* **To do**:
In the data below, find each line containing the string "Security" and return it.

┏━━

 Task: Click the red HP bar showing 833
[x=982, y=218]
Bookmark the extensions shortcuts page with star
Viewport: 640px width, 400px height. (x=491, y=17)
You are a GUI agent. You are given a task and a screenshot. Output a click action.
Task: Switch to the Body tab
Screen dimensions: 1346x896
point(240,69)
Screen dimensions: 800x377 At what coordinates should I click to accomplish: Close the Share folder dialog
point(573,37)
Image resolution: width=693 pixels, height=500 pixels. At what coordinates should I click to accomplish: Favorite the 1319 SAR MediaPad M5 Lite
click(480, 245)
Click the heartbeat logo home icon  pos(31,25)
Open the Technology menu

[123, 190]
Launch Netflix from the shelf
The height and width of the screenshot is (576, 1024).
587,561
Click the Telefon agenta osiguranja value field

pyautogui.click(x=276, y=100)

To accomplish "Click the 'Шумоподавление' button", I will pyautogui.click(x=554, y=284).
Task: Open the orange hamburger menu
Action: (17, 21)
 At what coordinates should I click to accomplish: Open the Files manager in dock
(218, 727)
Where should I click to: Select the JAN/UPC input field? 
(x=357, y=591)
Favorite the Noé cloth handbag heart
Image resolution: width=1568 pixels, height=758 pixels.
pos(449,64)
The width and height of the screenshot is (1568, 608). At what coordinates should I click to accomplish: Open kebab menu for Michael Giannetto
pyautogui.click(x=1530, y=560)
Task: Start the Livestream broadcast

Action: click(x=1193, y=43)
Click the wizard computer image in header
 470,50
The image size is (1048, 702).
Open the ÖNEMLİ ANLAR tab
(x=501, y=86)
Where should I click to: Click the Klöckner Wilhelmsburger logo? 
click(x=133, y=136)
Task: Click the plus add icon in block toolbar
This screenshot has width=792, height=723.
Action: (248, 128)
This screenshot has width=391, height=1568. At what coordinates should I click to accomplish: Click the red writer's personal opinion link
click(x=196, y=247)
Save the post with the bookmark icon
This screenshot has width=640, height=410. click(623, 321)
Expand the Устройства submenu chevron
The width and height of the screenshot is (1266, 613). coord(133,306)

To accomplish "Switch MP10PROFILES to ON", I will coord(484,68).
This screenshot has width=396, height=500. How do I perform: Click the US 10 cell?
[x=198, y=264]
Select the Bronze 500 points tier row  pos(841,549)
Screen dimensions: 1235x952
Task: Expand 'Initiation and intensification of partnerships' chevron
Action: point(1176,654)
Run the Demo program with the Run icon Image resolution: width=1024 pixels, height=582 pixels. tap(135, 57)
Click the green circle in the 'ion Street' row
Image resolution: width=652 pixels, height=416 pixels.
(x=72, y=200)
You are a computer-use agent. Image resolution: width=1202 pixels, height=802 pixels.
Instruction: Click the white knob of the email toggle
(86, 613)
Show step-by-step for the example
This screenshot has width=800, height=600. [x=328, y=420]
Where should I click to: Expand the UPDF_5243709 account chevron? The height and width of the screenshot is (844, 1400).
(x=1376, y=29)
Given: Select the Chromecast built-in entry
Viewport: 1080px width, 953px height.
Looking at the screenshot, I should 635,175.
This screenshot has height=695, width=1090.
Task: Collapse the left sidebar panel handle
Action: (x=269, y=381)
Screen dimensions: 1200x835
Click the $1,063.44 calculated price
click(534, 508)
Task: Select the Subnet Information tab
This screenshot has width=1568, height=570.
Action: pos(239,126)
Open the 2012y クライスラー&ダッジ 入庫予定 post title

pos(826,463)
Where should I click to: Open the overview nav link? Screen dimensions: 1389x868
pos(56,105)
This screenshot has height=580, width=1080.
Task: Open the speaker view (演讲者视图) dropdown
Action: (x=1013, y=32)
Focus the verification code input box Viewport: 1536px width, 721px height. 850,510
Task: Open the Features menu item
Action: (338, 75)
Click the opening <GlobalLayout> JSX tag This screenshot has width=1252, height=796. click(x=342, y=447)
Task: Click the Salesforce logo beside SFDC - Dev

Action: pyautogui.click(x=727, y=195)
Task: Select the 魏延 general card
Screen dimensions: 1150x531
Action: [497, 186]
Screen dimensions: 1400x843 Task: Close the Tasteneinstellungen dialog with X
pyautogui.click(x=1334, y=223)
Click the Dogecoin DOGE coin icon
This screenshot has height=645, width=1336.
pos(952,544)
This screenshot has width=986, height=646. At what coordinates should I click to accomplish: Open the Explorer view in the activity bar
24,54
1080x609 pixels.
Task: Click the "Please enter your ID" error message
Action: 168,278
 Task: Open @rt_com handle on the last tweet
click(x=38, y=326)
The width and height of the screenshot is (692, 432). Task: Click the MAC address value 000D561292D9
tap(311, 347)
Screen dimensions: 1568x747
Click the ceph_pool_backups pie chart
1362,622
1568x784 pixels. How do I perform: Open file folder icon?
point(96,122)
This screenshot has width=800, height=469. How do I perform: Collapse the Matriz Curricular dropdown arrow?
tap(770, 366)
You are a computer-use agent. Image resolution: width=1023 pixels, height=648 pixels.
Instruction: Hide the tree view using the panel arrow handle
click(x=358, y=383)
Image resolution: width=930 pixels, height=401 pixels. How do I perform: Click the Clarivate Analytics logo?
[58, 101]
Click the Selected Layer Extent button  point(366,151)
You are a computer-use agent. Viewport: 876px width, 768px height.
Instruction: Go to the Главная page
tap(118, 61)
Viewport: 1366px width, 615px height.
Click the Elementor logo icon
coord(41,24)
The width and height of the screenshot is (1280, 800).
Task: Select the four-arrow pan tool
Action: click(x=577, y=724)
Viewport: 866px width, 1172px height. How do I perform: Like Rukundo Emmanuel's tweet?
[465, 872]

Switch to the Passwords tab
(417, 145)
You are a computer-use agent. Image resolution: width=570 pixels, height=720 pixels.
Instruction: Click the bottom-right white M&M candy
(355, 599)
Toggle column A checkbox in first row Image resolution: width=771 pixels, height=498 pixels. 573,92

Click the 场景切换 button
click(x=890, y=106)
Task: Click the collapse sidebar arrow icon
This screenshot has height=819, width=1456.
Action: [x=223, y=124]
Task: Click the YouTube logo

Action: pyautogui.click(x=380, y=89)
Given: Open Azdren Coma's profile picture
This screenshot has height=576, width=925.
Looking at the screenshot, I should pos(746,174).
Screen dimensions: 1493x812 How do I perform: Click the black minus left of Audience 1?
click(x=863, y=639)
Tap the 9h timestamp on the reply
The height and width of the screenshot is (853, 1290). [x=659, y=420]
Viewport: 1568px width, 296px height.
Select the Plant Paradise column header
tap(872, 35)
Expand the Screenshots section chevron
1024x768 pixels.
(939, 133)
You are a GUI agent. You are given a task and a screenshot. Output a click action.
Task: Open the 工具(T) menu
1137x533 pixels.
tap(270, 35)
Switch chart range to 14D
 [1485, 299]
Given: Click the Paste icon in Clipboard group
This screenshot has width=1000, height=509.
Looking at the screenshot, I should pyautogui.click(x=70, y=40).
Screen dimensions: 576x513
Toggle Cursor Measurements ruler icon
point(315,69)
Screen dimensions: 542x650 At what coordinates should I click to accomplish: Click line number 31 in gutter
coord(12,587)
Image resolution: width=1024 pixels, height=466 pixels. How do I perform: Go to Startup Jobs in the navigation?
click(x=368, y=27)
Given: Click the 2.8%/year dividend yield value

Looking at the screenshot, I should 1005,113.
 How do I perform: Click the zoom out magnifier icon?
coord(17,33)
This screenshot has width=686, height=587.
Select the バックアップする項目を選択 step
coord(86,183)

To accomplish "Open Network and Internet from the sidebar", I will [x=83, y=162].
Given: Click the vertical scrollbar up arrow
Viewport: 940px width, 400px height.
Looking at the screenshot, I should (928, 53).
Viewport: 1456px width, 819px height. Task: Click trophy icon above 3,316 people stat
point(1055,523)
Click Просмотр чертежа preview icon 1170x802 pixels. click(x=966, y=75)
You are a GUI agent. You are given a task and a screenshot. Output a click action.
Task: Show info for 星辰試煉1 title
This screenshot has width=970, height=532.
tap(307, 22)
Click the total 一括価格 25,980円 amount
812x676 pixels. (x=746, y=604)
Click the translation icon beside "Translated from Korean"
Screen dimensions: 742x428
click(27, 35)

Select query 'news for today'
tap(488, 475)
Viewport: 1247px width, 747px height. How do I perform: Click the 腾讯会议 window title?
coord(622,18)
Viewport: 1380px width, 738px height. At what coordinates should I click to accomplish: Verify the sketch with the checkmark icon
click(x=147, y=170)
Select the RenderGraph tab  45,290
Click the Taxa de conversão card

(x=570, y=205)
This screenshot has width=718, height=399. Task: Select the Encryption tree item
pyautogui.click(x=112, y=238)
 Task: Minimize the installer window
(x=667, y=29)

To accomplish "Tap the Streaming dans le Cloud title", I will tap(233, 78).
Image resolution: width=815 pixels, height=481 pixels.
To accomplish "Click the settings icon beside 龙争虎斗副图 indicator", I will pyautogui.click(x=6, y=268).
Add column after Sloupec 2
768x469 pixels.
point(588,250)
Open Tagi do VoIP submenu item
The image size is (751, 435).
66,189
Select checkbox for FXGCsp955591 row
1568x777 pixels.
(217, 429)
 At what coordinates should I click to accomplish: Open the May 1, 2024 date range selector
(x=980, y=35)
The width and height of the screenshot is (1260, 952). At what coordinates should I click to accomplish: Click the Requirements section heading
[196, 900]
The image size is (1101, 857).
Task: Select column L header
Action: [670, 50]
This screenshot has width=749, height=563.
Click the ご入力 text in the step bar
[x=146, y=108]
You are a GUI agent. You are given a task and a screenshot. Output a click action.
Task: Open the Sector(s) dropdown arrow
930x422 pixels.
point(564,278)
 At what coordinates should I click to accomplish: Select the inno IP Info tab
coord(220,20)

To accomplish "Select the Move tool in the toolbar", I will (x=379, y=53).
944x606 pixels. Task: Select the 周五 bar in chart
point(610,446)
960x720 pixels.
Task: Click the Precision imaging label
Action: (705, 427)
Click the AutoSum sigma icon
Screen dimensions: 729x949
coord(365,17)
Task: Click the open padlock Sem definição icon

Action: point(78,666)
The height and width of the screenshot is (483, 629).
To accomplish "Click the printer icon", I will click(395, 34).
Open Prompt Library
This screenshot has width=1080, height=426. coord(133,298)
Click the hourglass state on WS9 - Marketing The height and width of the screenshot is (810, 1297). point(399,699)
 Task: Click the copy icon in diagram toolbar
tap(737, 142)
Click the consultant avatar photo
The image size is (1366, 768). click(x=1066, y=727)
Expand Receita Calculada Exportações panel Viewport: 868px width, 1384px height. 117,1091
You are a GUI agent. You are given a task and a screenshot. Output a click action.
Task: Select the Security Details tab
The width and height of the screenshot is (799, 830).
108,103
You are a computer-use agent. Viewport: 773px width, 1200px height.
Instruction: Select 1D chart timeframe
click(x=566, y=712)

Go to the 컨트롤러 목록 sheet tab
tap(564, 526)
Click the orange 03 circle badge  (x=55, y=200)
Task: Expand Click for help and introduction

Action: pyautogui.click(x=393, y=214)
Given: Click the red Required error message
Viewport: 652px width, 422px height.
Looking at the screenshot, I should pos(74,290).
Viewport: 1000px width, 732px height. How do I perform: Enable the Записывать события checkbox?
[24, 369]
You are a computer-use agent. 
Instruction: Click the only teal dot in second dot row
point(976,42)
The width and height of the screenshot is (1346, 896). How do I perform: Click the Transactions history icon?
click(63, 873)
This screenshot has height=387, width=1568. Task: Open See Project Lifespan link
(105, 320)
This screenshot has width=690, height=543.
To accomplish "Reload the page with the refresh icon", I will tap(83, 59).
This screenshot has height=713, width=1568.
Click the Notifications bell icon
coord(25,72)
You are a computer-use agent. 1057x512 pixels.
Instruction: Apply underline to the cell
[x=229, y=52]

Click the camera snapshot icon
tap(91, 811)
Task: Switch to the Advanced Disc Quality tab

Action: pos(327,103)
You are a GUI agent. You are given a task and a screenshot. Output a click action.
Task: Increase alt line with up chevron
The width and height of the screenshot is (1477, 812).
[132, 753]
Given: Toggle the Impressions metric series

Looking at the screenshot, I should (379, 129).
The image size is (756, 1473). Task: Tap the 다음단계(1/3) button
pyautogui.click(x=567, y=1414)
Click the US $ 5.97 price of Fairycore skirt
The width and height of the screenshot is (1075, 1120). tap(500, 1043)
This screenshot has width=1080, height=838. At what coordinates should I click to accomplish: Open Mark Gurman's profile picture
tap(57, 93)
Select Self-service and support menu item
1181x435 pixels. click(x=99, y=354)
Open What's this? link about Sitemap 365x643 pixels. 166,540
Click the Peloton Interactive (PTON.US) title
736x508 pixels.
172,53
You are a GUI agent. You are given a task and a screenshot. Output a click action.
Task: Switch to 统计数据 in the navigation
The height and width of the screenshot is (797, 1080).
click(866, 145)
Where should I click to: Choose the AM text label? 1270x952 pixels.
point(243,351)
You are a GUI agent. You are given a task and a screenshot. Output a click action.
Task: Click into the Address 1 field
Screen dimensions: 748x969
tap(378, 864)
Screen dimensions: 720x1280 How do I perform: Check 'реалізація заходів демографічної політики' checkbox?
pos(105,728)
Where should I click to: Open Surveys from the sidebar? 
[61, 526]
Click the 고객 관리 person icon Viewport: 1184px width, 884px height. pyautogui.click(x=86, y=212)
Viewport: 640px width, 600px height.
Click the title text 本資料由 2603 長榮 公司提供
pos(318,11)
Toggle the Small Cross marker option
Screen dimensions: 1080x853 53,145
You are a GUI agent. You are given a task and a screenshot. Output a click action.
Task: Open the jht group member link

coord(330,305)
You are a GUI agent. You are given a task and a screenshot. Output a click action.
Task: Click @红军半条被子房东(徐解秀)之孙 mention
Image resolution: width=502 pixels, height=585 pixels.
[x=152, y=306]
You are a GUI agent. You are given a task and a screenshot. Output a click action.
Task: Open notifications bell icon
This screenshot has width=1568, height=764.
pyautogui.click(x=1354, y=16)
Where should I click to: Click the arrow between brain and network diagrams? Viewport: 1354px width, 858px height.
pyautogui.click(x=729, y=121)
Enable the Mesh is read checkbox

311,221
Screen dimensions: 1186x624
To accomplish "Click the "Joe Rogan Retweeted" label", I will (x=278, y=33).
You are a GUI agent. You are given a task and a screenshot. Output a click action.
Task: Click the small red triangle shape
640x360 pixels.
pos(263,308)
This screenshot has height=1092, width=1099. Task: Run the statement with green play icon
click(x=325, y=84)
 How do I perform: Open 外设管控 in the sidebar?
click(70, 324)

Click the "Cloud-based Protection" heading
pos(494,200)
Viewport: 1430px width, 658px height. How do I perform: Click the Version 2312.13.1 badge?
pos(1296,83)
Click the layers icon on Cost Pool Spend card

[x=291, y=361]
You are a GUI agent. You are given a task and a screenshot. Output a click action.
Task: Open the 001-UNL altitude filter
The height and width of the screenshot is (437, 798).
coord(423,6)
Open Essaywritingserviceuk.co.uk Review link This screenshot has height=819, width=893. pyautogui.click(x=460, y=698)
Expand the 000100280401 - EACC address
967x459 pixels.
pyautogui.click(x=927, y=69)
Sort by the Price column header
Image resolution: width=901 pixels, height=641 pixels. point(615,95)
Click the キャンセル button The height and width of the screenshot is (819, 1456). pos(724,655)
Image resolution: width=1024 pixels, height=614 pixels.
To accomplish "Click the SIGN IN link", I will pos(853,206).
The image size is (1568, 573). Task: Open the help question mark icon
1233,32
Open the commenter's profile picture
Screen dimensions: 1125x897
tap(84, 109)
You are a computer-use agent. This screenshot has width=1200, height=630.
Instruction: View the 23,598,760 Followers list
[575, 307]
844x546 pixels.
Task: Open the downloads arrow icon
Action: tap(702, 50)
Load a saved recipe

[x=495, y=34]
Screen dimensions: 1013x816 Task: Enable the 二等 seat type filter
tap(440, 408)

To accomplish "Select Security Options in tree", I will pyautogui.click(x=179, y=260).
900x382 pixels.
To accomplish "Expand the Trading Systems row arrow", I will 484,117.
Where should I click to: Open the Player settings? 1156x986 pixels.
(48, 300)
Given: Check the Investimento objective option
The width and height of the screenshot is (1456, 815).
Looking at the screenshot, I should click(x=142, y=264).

┗━━

* **Written solution**:
Task: Select the Security Details tab
To accomplish "Select Security Options in tree", I will pyautogui.click(x=179, y=260).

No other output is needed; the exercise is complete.